From John Bartlett, grade 11


From Paul Tremblay, grade 19


From Jack Glynn, grade 9



From Joey Cerra, grade 10


From George Price, grade 12


74+ Scary Movies, 10 scary scenes
Stabby stab stab
Two years ago I threw down my top 74 horror movie list. Given the list is 2 years old now, I'd like to retroactively add a few more movies to that list, but do it without retroactively removing some of the old titles. That doesn't make total sense, I know, but I'm doing it anyway.

Movies I've seen after I made the list:

--Lake Mungo goes in my top ten. No movie in the past two years has moved me the way that sad, creepy movie did. Link to my review. Clicky.

--May. Top 30. Finally got around to watching it this past weekend. Funny, sad, and disturbing. Like Mungo, the sadness comes from the characters' authentic emotional lives and how those lives are broken or are being broken. The horror, of course, comes from the same place.

--House of the Devil. I'd put it somewhere in the late 60s of my list. The retro-horror movie dares to take its sweet ass time, and it looks real pretty. Effective enough to make the list.

--S&Man. Places in the early 60s of my list. A faux-documentary about extreme indie horror movies. Metafictional fun with a horrifying ending. Made doubly horrifying because REDACTED.


Ginger Snaps (Heathers with werewolves?) should've been on my list, and I should've given Clive Barker flicks some love toward the end of the list. Maybe Lord of Illusions (Scott Backula!) and/or Nightbreed.

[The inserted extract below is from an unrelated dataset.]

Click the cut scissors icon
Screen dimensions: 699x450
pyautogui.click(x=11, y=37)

Two years ago Stephen Graham Jones copied my list of top 74 movies. So this year, I'm copying his top ten scary scenes.

My criteria for top ten scary scenes is purely subjective. I'm going by number of nightmares given to me along with a quotient involving factors of I-think-about-this-when-I'm-in-the-basement-alone and how fast do I then run up the stairs, plus the cover-my-eyes constant multiple, which can't be forgotten. Anyway, enough math. The list.

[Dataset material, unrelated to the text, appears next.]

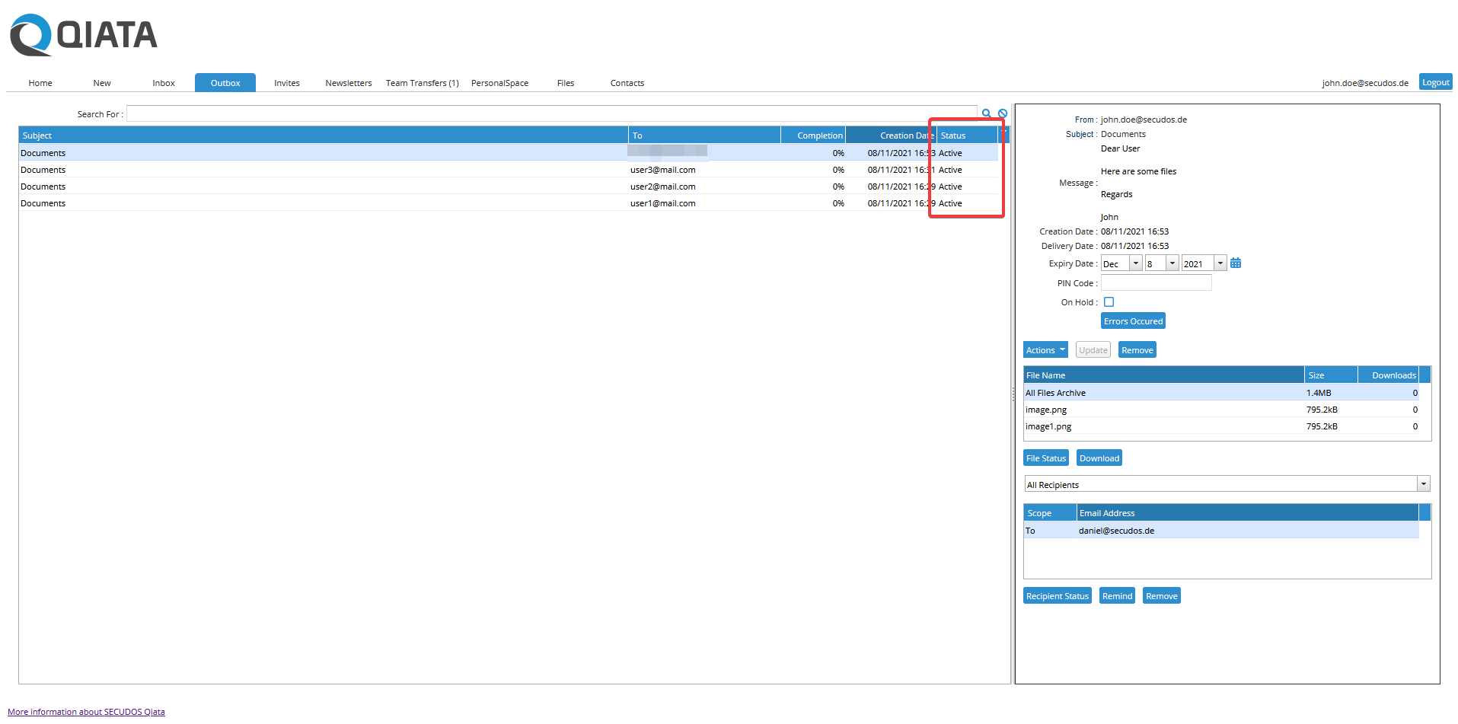Open the Team Transfers (1) tab

pos(422,83)
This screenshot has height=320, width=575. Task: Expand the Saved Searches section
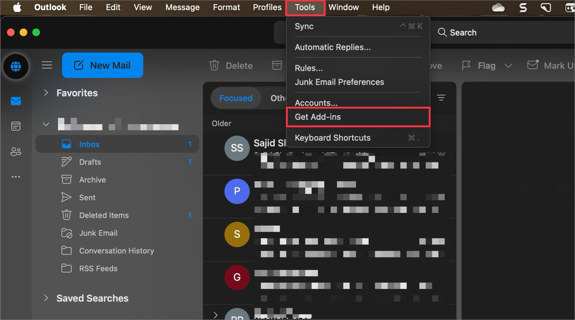coord(46,298)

1) Quint buys it in Jaws. I'm posting this scene but I'm not watching it. I saw it in fifth grade. I had twenty plus years of shark nightmares after. I've seen Jaws maybe 40 times since, but I won't watch the Quint scene again. I never do. I cover my eyes or change the channel.

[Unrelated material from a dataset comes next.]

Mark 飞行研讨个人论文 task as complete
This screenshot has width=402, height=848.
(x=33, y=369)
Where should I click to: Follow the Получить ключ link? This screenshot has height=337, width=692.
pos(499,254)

2) Donald Sutherland now playing for the other team in Invasion of the Body Snatchers:

3) Nightmare on Elm Street. Freddy visited my nightmares almost as much as Jaws did. So much so, I really only watched the first and third of the Nightmare movies. His first kill messed me up good.

4) The end of Blair Witch project. So, yeah, anyone standing alone in the corner freaks me out. No one puts baby in the corner.


5) Event Horizon. The scene is when they find the film of what happened to the previous crew. This clip isn't quite it, but you get the gist. When I saw it at the time, I resolved to never watch it again.

6) 'Salem's Lot. The kid at the window. I still sleep with my windows locked.

7) Lake Mungo. Finding the of footage on the cell phone. I watched this movie by myself and when this happened I moaned out loud to no one. An existential moan.

8) Rec's final scene. I'd seen Quarantine first. So I figured I knew the ending to REC. Yeah, um, I was wrong.

9) Fright Night. The original. Sure it's campy now, but the big-teeth reveal (much like Karen Black at the end of Trilogy of Terror) scared the kid that was me witless.

10) The Ring. Still too scared to watch the original version (which I own on DVD, but haven't watched yet).

"A Night at the Paradise" essay at Manarchy
I wrote a big fat essay about the Helmet show I went to in August. It's about music, sibling relationships, existential crisis, pop culture obsession, influence, art, and toddler-sized beers. Go read it!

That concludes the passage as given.